Abdou Semmar, directeur de la rédaction d'Algerie Part, explique ces conditions de voyage par une crise du secteur du transport maritime en Algérie.
 
En Algérie, le secteur du transport maritime est malade. La société Algerie Ferries n’a pas su s’adapter aux mutations du pays : les voyages s’effectuent pour la plupart à l’international, ce qui est très coûteux, alors qu’ils pourraient miser sur les mobilités internes. Par ailleurs, la plupart des bateaux n’ont pas été rénovés depuis leur construction et sur 1 400 km de côtes, la plupart des ports sont laissés pour compte. Les autorités algériennes ont choisi de miser sur le transport aérien au détriment des marchands, et des familles. [Transportant des marchandises et souvent véhiculés, les membres de la diaspora algérienne sont obligés d’emprunter la voie maritime pour rendre visite à leur famille.]

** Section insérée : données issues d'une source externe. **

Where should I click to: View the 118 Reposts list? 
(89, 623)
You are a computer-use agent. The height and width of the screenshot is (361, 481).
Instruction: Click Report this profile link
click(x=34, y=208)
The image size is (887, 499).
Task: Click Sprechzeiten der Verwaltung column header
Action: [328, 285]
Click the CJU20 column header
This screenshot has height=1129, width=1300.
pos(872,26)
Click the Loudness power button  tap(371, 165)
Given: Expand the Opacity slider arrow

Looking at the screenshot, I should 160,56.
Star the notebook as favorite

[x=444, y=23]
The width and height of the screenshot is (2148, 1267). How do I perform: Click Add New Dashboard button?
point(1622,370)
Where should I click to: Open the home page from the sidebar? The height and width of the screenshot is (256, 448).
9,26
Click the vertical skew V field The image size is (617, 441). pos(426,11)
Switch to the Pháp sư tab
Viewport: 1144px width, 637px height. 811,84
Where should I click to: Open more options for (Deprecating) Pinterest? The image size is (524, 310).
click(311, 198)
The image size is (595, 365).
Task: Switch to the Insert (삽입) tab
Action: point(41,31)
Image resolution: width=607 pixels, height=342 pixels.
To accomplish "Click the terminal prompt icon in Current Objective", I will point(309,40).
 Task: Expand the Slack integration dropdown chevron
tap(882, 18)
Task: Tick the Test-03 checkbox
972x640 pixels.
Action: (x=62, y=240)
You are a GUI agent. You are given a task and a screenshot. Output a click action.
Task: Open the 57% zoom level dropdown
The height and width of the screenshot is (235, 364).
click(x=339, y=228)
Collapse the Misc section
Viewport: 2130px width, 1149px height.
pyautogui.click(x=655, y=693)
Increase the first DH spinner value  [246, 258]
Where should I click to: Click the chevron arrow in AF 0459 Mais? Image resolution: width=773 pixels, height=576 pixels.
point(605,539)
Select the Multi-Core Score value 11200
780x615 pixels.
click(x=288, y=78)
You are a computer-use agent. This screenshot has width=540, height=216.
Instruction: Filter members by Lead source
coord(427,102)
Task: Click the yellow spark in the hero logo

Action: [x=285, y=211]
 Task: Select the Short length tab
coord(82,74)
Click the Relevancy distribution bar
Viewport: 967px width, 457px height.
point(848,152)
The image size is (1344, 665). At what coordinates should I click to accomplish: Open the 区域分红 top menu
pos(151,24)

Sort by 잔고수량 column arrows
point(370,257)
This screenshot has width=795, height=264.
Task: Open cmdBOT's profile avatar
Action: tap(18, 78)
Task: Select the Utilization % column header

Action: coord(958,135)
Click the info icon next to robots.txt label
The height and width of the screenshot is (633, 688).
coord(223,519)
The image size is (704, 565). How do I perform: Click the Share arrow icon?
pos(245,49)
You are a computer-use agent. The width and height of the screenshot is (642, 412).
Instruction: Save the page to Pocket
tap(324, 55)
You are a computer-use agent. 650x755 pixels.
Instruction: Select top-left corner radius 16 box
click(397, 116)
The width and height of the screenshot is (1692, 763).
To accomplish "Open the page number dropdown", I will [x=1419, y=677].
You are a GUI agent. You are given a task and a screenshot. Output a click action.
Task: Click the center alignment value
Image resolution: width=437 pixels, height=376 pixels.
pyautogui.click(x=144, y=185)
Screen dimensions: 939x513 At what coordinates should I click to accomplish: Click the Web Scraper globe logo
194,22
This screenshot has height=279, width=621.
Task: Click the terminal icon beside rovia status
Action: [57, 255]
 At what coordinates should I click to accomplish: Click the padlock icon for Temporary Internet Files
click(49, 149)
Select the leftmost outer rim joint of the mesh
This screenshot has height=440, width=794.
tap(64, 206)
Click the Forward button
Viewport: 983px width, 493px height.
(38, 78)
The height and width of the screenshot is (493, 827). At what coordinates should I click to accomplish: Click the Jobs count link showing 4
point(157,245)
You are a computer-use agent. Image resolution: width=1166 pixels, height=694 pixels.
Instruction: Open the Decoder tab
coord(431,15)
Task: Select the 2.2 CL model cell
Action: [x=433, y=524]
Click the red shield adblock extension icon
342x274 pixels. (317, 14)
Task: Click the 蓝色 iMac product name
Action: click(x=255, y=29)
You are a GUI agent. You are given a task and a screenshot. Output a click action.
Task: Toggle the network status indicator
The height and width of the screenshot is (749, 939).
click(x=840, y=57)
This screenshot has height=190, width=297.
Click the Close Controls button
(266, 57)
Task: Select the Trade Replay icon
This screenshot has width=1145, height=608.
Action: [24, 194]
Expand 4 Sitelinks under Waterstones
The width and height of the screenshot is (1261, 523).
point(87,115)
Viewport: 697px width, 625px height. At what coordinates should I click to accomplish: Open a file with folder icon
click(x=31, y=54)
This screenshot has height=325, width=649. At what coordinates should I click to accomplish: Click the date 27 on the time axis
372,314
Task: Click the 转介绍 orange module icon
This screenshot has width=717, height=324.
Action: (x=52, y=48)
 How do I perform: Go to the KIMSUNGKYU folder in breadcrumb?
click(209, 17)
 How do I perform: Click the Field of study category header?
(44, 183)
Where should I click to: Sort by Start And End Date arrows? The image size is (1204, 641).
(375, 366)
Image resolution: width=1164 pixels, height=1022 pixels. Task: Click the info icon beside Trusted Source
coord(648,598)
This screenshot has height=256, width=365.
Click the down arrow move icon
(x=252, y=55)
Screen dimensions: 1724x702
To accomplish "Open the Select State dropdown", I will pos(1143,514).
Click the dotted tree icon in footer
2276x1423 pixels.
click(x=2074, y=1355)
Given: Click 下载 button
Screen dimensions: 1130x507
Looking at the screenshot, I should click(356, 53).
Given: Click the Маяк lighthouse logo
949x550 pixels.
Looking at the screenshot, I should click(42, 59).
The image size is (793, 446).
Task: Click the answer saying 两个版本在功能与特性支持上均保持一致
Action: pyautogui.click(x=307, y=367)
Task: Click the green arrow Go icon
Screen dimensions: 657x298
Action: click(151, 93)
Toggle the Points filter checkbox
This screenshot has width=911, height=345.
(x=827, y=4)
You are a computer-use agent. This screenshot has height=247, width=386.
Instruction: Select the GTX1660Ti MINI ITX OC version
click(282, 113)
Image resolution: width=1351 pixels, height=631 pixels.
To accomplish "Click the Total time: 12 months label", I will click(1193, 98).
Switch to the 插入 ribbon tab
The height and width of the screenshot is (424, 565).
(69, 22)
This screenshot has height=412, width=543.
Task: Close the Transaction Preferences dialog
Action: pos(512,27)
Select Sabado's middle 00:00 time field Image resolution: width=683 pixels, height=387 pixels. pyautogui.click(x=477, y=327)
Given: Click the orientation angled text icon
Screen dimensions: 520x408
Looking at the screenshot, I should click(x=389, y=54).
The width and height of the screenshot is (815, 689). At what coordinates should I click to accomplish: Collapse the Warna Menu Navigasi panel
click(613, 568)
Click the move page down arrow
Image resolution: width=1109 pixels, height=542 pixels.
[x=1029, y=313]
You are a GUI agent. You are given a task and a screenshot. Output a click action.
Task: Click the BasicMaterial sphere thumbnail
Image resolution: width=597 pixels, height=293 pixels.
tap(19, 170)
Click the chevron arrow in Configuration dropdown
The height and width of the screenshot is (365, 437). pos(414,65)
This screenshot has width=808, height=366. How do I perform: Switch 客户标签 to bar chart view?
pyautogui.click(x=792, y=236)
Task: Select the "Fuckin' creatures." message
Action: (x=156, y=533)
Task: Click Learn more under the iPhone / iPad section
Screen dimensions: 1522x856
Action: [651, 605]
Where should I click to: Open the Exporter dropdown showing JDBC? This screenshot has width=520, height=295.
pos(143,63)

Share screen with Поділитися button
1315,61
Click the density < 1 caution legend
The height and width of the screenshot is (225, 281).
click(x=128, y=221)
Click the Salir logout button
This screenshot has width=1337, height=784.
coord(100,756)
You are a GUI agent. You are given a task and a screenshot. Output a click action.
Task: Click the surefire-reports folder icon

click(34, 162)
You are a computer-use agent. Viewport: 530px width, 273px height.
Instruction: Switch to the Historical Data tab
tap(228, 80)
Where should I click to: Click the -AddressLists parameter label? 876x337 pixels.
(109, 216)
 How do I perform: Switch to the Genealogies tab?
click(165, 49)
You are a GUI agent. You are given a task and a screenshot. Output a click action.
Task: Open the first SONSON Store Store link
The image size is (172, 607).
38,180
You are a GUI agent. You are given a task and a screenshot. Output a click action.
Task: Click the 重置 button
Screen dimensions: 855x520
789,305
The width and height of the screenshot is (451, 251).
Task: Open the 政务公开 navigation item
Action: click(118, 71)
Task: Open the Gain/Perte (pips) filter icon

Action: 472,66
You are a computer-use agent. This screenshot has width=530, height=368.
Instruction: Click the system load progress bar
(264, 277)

Après la publication de plusieurs pétitions en ligne, un nouveau contrat de 175 millions de dollars a été signé le 11 mars avec une entreprise chinoise pour permettre la construction d’un nouveau bateau.

Contactés par la rédaction des Observateurs de France 24, les ministères du Tourisme et des Transports, ainsi que l’agence maritime Algérie Ferries n’ont pas donné suite à nos questions. Nous publierons leurs réponses si elles nous parviennent.